## [BEREITGESTELLTES MATERIAL]

================================

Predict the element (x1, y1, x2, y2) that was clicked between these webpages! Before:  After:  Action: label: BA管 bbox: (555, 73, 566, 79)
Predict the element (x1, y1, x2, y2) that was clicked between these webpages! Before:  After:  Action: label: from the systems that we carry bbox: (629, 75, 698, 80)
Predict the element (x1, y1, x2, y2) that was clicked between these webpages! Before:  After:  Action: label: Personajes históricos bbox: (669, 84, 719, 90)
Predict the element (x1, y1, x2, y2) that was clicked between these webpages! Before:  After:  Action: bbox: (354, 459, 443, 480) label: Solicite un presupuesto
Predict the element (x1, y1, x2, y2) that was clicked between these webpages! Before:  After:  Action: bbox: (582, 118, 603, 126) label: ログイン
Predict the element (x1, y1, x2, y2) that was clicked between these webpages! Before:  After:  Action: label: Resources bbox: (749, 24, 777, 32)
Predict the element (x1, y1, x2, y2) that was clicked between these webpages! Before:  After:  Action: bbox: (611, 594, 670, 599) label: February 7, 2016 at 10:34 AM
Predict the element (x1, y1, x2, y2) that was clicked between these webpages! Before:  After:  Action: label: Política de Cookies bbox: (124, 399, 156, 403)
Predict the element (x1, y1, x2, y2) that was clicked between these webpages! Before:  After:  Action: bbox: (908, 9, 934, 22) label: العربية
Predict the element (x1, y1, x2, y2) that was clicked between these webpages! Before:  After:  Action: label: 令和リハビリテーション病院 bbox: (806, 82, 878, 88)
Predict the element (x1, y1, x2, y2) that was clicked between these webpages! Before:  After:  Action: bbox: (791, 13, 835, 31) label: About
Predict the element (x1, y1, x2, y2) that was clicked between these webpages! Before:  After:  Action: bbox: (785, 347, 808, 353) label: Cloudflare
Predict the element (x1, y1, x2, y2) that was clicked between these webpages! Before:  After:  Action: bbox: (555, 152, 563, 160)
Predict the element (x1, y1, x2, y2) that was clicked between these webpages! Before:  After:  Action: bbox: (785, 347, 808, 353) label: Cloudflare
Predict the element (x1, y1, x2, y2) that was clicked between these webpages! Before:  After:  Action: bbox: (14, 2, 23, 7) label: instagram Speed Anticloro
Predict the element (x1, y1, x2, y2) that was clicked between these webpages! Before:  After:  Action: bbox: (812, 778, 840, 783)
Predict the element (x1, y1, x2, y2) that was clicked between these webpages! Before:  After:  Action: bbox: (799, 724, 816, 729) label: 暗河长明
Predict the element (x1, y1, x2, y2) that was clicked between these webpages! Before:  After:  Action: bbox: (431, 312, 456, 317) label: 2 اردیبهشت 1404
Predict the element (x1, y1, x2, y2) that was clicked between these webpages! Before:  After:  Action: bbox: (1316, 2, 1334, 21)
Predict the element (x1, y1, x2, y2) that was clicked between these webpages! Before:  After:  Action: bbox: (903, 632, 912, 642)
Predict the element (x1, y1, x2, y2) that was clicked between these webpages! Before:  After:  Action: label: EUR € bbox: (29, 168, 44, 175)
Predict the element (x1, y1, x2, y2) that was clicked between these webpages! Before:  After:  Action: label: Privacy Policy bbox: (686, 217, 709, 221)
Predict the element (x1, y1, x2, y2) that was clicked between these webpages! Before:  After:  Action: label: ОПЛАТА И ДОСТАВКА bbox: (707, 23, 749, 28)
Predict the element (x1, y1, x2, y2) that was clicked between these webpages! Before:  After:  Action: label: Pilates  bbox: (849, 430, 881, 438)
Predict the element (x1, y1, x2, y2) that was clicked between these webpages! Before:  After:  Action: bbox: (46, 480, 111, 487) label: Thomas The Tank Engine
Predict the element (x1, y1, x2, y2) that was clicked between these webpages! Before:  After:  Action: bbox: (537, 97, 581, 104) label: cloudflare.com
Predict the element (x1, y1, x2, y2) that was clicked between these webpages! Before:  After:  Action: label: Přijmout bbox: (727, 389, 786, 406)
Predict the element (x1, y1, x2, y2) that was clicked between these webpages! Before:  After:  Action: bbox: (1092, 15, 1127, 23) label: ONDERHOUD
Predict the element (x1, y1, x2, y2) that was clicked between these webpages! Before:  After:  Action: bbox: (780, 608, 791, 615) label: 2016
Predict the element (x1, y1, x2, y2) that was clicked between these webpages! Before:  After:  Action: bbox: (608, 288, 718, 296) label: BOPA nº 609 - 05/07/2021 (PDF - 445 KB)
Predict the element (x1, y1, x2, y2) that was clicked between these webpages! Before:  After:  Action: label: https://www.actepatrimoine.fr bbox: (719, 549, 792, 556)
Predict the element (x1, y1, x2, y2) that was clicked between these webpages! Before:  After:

================================

## [DIE AUFGABE]
Stelle die Zeilen von der Zeile mit „615) label: 2016“ bis einschließlich der Zeile mit „549, 792, 556)“ als zweispaltige CSV mit den Spalten „aufgabe“ und „antwort“ dar. Jede Zeile ergibt eine CSV-Zeile, in der Text und Antwort jeweils in einem Feld in Anführungszeichen stehen und Zeilenumbrüche durch Leerzeichen ersetzt sind.

## [VOLLSTÄNDIGE LÖSUNG]
aufgabe,antwort
"Predict the element (x1, y1, x2, y2) that was clicked between these webpages! Before:  After:","Action: bbox: (780, 608, 791, 615) label: 2016"
"Predict the element (x1, y1, x2, y2) that was clicked between these webpages! Before:  After:","Action: bbox: (608, 288, 718, 296) label: BOPA nº 609 - 05/07/2021 (PDF - 445 KB)"
"Predict the element (x1, y1, x2, y2) that was clicked between these webpages! Before:  After:","Action: label: https://www.actepatrimoine.fr bbox: (719, 549, 792, 556)"